My favorite cheese is an aged sharp cheddar or parmesan. One of my favorite recipes with cheese is a cauliflower gratin with gruyere.love DiBruno Bros. It’s usually my first stop in Philadelphia.
My favorite cheese is goat with a vegetable ash, like Humbolt Fog. Mmm… And my favorite cheese recipe is probably homemade baked mac and cheese, which is not something I make that often, but I really love making if with swiss and gruyere. I’ve also used goat cheese and it makes for a very rich mac and cheese.
Sam McNeal says
My favorite cheese is Taleggio, and my favorite cheese-centric recipe is macaroni and cheese.
I love all cheeses. Recently I used Feta in a turkey meatball recipe with spinach, garlic and onion. Soooo good!!!
Stephanie k says
Manchego is my favorite!! I’m really digging homemade whipped ricotta right now!
Favorite cheese: Burrata, most definitely
Favorite cheesy recipe: A really, really well done stovetop mac and cheese
Melanie Rogalski says
I love DiBruno Brothers and their cheese!
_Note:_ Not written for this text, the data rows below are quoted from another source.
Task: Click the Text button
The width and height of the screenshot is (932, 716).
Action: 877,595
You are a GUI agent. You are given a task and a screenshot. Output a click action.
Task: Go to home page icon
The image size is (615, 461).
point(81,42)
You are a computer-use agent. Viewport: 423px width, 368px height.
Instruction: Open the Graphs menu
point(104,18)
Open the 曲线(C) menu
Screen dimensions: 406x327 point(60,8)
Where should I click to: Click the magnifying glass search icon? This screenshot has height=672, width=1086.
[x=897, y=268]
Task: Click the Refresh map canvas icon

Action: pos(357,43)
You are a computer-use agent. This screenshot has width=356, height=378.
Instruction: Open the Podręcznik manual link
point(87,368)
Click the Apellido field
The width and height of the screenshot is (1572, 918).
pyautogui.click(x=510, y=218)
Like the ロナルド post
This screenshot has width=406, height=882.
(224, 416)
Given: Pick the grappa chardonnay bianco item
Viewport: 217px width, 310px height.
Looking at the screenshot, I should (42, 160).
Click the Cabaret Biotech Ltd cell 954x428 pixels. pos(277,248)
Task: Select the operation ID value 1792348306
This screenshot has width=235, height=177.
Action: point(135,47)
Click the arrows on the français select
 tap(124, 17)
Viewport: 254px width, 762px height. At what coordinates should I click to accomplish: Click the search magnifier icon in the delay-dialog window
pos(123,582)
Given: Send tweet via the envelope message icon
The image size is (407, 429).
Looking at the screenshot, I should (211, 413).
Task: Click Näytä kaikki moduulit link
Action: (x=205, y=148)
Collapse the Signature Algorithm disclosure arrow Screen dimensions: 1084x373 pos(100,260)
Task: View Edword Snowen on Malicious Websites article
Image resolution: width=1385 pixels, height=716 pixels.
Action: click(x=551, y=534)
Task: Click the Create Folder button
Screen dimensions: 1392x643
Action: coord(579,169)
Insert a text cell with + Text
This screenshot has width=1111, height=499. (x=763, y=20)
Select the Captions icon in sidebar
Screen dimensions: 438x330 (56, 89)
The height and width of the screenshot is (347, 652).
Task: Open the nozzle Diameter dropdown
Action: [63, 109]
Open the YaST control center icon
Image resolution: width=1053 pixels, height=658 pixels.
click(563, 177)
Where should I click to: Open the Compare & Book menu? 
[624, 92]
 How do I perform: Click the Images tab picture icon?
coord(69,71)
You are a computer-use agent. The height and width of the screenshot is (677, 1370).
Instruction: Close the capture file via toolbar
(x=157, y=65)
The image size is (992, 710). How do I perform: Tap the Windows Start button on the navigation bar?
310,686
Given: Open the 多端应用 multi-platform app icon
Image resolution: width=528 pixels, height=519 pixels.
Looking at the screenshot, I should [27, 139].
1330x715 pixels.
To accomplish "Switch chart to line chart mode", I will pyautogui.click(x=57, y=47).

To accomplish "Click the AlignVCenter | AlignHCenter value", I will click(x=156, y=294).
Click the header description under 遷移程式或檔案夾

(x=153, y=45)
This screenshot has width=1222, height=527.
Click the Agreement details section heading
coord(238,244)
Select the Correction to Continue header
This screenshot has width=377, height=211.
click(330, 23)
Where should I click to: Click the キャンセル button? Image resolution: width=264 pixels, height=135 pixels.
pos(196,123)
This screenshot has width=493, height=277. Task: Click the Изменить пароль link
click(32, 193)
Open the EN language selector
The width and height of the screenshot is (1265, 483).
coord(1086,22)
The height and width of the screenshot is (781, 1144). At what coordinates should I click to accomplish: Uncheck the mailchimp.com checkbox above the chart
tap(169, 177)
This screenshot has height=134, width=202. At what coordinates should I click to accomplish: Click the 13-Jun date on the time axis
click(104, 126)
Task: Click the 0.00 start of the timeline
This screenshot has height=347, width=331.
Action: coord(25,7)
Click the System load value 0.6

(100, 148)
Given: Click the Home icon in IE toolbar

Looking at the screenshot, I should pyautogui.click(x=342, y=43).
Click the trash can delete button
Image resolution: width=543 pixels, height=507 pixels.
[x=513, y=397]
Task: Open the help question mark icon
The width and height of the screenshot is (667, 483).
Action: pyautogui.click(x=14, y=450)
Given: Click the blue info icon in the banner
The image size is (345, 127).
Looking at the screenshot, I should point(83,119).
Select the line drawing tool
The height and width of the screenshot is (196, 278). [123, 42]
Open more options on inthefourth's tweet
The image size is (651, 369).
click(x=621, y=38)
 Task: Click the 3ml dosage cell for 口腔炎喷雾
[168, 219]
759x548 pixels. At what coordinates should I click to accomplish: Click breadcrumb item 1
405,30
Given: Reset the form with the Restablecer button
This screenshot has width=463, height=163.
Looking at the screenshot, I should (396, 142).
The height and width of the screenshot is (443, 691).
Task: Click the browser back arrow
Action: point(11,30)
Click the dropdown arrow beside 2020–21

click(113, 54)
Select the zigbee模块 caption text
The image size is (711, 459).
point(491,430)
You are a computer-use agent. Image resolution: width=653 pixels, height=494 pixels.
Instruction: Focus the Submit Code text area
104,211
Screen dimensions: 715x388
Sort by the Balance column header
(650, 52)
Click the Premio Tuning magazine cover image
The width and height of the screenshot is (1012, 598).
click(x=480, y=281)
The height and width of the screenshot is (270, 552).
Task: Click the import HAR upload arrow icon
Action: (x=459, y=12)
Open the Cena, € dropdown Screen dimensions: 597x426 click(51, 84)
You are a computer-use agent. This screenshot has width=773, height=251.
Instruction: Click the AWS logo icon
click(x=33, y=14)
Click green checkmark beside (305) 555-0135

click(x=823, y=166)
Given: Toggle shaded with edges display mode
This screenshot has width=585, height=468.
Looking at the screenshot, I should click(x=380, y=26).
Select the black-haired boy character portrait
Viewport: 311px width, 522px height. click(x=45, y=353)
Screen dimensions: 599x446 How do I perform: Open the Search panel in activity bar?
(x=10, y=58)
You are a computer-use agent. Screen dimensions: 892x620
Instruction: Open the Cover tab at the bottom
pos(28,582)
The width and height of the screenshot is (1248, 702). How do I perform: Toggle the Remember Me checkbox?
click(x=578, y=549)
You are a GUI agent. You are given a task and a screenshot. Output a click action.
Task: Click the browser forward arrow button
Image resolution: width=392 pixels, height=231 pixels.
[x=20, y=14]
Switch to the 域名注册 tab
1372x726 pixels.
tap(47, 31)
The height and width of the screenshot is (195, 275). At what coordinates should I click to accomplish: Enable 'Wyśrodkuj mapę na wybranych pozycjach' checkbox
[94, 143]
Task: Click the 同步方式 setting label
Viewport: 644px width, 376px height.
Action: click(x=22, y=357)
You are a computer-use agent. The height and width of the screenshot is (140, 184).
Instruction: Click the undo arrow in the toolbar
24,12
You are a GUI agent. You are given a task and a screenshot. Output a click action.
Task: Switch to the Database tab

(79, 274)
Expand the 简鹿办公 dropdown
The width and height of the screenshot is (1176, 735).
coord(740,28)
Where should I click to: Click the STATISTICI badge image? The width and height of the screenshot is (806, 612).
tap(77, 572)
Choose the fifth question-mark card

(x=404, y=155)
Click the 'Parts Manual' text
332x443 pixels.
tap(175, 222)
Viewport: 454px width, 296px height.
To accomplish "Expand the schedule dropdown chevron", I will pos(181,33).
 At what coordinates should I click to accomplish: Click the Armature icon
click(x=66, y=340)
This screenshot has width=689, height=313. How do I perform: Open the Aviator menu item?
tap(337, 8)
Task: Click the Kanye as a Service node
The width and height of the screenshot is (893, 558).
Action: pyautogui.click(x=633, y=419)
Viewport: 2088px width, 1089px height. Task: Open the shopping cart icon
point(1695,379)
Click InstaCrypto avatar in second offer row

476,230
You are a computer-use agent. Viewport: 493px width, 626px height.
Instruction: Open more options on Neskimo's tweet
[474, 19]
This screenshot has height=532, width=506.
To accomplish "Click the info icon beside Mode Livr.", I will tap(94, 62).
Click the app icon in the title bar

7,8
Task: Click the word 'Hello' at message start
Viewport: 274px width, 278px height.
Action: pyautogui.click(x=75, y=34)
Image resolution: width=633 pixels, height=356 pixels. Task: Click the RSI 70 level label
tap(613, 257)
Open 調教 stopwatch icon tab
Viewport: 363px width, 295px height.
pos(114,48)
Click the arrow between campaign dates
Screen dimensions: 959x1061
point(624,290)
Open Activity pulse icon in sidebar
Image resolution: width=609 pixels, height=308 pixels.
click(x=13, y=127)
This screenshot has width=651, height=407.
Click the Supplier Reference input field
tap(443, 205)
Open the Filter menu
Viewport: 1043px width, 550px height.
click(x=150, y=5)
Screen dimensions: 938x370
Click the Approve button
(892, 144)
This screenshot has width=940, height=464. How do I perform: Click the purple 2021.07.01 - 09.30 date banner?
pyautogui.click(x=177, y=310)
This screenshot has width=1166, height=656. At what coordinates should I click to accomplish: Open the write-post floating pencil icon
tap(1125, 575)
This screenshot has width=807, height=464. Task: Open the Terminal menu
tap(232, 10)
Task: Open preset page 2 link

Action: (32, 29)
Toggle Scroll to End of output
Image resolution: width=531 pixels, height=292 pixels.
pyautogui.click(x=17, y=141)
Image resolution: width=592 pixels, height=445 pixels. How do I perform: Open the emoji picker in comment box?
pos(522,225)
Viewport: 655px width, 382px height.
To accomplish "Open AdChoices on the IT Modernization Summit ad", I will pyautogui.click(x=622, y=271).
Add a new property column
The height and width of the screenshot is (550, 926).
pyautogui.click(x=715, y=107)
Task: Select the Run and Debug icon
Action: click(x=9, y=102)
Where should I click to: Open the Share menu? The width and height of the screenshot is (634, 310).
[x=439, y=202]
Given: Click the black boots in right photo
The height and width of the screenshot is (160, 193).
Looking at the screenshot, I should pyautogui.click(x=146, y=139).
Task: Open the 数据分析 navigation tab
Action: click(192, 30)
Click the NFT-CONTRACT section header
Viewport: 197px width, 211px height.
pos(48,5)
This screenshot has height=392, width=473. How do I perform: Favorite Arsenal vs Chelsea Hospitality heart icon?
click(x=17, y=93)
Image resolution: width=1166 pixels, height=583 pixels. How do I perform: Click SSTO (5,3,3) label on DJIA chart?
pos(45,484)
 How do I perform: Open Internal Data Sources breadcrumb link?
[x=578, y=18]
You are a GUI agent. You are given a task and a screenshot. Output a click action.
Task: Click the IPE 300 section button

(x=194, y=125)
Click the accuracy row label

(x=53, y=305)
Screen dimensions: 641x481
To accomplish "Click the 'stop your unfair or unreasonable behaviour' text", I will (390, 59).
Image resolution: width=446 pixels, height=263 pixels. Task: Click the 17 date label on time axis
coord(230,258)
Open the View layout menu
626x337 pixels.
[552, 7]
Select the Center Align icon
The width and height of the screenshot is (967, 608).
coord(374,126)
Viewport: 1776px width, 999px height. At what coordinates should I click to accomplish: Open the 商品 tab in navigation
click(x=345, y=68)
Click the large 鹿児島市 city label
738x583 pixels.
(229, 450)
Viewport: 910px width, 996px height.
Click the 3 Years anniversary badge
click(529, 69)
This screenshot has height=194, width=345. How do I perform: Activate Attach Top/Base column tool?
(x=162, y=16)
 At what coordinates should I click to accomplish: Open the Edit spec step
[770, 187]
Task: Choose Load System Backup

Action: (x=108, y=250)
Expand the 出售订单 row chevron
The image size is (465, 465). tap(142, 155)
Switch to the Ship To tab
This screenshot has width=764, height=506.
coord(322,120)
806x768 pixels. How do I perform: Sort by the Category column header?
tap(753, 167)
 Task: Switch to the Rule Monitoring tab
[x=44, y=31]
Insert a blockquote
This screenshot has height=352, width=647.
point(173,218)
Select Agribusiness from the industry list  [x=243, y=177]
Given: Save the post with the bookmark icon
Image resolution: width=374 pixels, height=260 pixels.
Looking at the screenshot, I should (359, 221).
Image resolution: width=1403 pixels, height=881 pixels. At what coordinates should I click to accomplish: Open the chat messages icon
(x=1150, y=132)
My favorite cheese really depends on the season and my mood and today it is their aged Gouda. My favorite cheese centric dish is making caprese salad using their Burrata cheese. Delicious!
Allison Kurtz says
Aged Gouda is my favorite cheese. And I love making my Aunt Shirley’s cheese dip – sharp, cream cheese, sherry and curry blended and topped with chutney.
My all time favorite cheese is Coach Farms triple creme goat brie, which I can happily eat plain. My favorite cheese-centric dish is cheese pudding, I think it’s from a James Beard cookbook from the 70’s. It’s insanely rich, basically like a savory bread pudding, with equal parts bread cubes and cheese cubes.
My favorite cheese is a really good farmhouse cheddar. I love mac&cheese, and am sad that I can only have it once in a while.
My favorite cheese is definitely Gruyere Kaltbach on top of a bowl of french onion soup!
It’s hard to choose a fav cheese but I think mine would be a good french blue cheese like roquefort. As for a cheesey dish, that’s easy. Home made mac and cheese easily wins :)
I love sharp cheddar and I love pimento cheese spread.
My favorite cheese is cheddar and I love it on top of baked potatoes!
Nancy Marquez-Fernandez says
I luv goat cheese! !!. Every Xmas I make a pesto and goat cheese layered “pie”
At my son’s house. Big hit
Courtney M says
Talleggio cheese is my fave! and as far as recipes, I love toasting baguette slices, then topping them with goat cheese, or talleggio and a drizzle of honey wuth a fresh fig half atop it all
My favorite cheese is Parmesan on top of spaghetti!
I love Parmesan cheese on top of a pepperoni pizza!
Was a winner for this giveaway ever chosen? I don’t think you’ve mentioned it since this post.